The country’s chief economic advisor, in a report published on Friday, provided that the economy of India would remain slow during the financial year from April 1, advocating long -term reforms in areas such as land and work to stimulate growth in the medium term.

Although short -term growth is in accordance with average at 10 years, India needs a growth rate of 8% to achieve its longer -term economic objectives and to create enough jobs for its young population and young.

Economists have suggested that the government facilitate the burden of individuals through tax reductions on income and energy products and to rely on the $ 24 billion program in job creation plans announced in the first Post-electoral budget in July.

The NIFTY 50 and the BSE SENSEX have changed between the gains and the losses while the Minister of Finance presented his budget. They both failed 0.1% to 23,491 points and 77,443 points, at 12:23 p.m. respectively.

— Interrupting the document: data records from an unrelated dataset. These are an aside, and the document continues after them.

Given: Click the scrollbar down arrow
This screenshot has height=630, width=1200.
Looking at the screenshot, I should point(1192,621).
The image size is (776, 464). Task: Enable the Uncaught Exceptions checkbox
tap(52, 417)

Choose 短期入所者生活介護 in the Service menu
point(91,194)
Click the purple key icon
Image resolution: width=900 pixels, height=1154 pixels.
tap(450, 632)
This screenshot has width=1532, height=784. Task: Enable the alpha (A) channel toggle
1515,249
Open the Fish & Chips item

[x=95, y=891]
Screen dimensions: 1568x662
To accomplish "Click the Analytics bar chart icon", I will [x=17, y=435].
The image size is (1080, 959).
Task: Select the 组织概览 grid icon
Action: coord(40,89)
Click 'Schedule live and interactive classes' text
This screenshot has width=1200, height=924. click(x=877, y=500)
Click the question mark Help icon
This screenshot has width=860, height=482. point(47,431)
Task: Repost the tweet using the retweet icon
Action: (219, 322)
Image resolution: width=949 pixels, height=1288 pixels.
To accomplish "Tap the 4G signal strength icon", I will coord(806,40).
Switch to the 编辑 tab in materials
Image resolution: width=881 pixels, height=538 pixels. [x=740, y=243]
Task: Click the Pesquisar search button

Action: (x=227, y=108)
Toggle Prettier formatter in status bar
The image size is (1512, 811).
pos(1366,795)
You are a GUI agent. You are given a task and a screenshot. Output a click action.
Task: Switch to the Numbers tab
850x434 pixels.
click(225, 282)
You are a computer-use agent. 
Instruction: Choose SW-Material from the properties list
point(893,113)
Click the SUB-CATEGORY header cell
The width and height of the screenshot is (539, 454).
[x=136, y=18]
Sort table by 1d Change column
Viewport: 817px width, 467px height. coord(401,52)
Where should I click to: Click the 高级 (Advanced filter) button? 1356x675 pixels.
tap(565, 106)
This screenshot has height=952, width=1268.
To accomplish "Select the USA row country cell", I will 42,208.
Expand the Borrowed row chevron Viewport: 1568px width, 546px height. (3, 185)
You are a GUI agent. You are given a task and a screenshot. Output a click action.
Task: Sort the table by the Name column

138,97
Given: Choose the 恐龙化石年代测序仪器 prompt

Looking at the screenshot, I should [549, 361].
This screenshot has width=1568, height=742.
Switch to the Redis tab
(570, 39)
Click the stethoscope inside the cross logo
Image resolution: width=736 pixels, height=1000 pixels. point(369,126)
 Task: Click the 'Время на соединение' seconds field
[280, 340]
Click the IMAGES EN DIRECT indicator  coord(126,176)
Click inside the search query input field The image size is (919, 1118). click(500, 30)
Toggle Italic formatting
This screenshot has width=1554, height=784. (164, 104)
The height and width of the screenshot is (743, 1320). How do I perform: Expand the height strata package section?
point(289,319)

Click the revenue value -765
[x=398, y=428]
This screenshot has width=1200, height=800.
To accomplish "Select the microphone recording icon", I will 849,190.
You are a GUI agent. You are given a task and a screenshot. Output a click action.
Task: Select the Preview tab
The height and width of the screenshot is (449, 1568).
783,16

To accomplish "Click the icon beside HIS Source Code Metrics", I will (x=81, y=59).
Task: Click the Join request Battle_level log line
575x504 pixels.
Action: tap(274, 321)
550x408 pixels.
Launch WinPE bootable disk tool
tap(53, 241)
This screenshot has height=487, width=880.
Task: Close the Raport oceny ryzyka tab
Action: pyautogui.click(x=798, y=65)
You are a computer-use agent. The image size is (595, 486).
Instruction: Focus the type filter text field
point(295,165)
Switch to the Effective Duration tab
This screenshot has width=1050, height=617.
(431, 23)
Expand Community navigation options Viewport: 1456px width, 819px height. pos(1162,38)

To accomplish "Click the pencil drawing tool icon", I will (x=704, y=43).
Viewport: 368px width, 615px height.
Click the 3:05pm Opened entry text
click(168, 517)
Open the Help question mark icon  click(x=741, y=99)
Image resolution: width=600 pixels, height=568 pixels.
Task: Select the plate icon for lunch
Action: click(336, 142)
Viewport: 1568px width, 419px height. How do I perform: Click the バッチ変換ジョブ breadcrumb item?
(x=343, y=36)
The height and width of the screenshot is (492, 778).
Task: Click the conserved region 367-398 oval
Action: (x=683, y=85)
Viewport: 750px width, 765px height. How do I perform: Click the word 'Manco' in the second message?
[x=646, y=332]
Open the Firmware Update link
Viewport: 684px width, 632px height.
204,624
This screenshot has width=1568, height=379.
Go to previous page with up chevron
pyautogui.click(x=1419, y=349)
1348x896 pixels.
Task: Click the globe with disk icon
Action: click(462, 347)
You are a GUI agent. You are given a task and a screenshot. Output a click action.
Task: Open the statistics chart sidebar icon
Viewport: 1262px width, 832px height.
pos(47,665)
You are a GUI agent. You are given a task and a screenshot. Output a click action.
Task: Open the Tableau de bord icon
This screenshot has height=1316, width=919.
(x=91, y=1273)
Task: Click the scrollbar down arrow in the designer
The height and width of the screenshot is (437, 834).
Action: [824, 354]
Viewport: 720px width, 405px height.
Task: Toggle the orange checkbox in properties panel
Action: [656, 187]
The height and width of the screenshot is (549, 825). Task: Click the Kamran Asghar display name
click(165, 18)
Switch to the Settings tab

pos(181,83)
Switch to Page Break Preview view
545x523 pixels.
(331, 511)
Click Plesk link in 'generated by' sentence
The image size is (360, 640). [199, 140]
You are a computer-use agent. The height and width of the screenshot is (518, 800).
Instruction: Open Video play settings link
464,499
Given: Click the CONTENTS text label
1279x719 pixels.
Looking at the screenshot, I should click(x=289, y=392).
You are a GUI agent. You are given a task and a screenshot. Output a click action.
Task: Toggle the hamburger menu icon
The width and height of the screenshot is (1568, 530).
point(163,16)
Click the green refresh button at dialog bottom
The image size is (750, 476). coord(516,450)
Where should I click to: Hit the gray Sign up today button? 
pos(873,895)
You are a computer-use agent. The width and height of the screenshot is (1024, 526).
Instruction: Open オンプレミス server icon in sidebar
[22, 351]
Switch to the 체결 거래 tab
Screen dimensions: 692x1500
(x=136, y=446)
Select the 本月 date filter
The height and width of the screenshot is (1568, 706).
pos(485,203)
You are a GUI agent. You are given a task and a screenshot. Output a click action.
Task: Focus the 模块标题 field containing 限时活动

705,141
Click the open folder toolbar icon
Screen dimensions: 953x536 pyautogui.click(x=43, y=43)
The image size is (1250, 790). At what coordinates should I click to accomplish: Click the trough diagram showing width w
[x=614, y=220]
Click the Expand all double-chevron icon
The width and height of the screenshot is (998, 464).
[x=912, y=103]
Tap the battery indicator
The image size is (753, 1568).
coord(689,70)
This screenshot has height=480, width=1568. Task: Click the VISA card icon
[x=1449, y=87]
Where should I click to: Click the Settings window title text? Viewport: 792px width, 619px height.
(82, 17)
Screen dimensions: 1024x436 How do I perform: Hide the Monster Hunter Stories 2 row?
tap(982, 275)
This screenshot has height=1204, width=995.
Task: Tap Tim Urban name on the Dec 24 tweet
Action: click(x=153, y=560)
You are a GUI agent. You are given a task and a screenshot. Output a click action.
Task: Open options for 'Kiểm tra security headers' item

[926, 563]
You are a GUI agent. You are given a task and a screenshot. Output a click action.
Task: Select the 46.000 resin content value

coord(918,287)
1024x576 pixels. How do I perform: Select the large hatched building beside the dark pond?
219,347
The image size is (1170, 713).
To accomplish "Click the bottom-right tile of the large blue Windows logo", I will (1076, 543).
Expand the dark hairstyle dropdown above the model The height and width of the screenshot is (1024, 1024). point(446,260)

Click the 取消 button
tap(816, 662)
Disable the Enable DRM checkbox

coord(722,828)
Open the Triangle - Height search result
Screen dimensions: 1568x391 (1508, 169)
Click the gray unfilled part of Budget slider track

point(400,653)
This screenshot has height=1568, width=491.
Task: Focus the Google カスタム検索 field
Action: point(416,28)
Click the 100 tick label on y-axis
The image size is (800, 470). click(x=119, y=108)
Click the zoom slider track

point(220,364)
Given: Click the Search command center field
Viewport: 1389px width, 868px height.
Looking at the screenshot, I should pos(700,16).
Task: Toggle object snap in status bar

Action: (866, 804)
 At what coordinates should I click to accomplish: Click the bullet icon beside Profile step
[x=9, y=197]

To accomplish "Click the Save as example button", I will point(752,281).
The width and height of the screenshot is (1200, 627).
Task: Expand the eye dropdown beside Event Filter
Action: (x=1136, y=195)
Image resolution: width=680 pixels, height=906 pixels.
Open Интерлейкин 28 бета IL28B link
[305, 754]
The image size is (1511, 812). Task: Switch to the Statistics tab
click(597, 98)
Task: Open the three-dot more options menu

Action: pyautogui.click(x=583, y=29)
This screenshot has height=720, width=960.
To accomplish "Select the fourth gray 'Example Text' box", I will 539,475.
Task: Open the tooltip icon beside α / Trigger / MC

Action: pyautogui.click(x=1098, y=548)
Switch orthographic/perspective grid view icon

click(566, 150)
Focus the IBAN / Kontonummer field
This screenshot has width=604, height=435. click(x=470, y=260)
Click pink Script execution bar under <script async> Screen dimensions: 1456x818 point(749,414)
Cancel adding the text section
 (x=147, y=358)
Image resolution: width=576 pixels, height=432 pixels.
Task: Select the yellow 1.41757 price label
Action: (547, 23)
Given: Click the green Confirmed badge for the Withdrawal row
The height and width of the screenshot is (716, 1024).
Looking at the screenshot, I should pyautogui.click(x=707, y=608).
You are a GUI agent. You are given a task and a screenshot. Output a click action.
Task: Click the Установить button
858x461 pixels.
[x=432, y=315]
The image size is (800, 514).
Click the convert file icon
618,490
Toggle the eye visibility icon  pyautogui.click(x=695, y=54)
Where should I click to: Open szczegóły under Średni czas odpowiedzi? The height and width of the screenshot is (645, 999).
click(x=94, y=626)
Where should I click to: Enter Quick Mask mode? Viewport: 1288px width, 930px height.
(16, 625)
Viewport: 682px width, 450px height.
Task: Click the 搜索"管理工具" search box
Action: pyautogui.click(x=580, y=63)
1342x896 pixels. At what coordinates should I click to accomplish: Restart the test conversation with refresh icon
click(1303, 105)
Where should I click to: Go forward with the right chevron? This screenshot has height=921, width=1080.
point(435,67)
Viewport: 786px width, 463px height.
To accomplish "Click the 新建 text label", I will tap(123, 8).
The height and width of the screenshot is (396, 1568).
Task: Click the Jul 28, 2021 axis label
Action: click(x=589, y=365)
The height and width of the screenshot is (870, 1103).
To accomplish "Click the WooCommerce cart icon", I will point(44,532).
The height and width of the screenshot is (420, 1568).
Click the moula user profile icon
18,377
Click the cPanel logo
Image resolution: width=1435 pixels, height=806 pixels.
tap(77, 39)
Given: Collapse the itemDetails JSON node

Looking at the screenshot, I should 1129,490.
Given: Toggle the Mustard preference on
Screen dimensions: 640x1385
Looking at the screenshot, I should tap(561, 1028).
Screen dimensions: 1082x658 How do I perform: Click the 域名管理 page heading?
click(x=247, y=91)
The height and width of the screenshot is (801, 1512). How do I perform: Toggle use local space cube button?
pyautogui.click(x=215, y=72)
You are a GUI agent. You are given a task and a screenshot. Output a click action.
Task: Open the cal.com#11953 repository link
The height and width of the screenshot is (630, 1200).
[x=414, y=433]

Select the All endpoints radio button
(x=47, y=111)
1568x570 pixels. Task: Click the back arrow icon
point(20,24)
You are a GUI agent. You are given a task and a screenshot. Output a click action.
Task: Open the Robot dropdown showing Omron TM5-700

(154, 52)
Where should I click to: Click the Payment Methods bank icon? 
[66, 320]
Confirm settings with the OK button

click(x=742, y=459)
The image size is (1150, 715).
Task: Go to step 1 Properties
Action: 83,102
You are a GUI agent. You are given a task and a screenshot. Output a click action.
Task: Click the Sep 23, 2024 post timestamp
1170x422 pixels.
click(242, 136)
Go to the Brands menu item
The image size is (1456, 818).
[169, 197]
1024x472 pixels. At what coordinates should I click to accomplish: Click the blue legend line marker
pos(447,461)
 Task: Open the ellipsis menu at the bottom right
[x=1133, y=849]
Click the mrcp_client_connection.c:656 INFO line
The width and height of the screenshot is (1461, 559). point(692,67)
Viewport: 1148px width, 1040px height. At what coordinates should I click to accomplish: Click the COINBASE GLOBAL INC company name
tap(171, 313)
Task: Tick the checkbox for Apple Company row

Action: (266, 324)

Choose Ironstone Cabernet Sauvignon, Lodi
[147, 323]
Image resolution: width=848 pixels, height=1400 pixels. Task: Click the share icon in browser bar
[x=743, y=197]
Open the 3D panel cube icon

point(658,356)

Focus on the farm, manufacturing and the financial sector

India has faced high food inflation in the past year. Detail inflation in December has December a four -month of 5.2%, but food inflation, which represents almost half of the consumption basket, continued to remain high at 8.39 % in December.

To stimulate productivity in the agricultural sector, the government will launch a national mission to push high -efficiency crops, with particular emphasis on pulses and cotton production.

To help farmers, the subsidized credit limit has been increased to 500,000 ₹ Indian ($ 5,778), against 300,000 ₹ earlier.

The government will also launch missions to push manufacturing and exports, said Sitharaman, without going into details.

India has long aimed to strengthen the share of manufacturing and exports in its economy, but has had little success. The share of manufacturing in the economy has remained almost 17%, less of its long -standing target of 25%.

To deepen the penetration of insurance into the economy, the direct foreign investment limit on insurance has been increased to 100%, against 74% currently.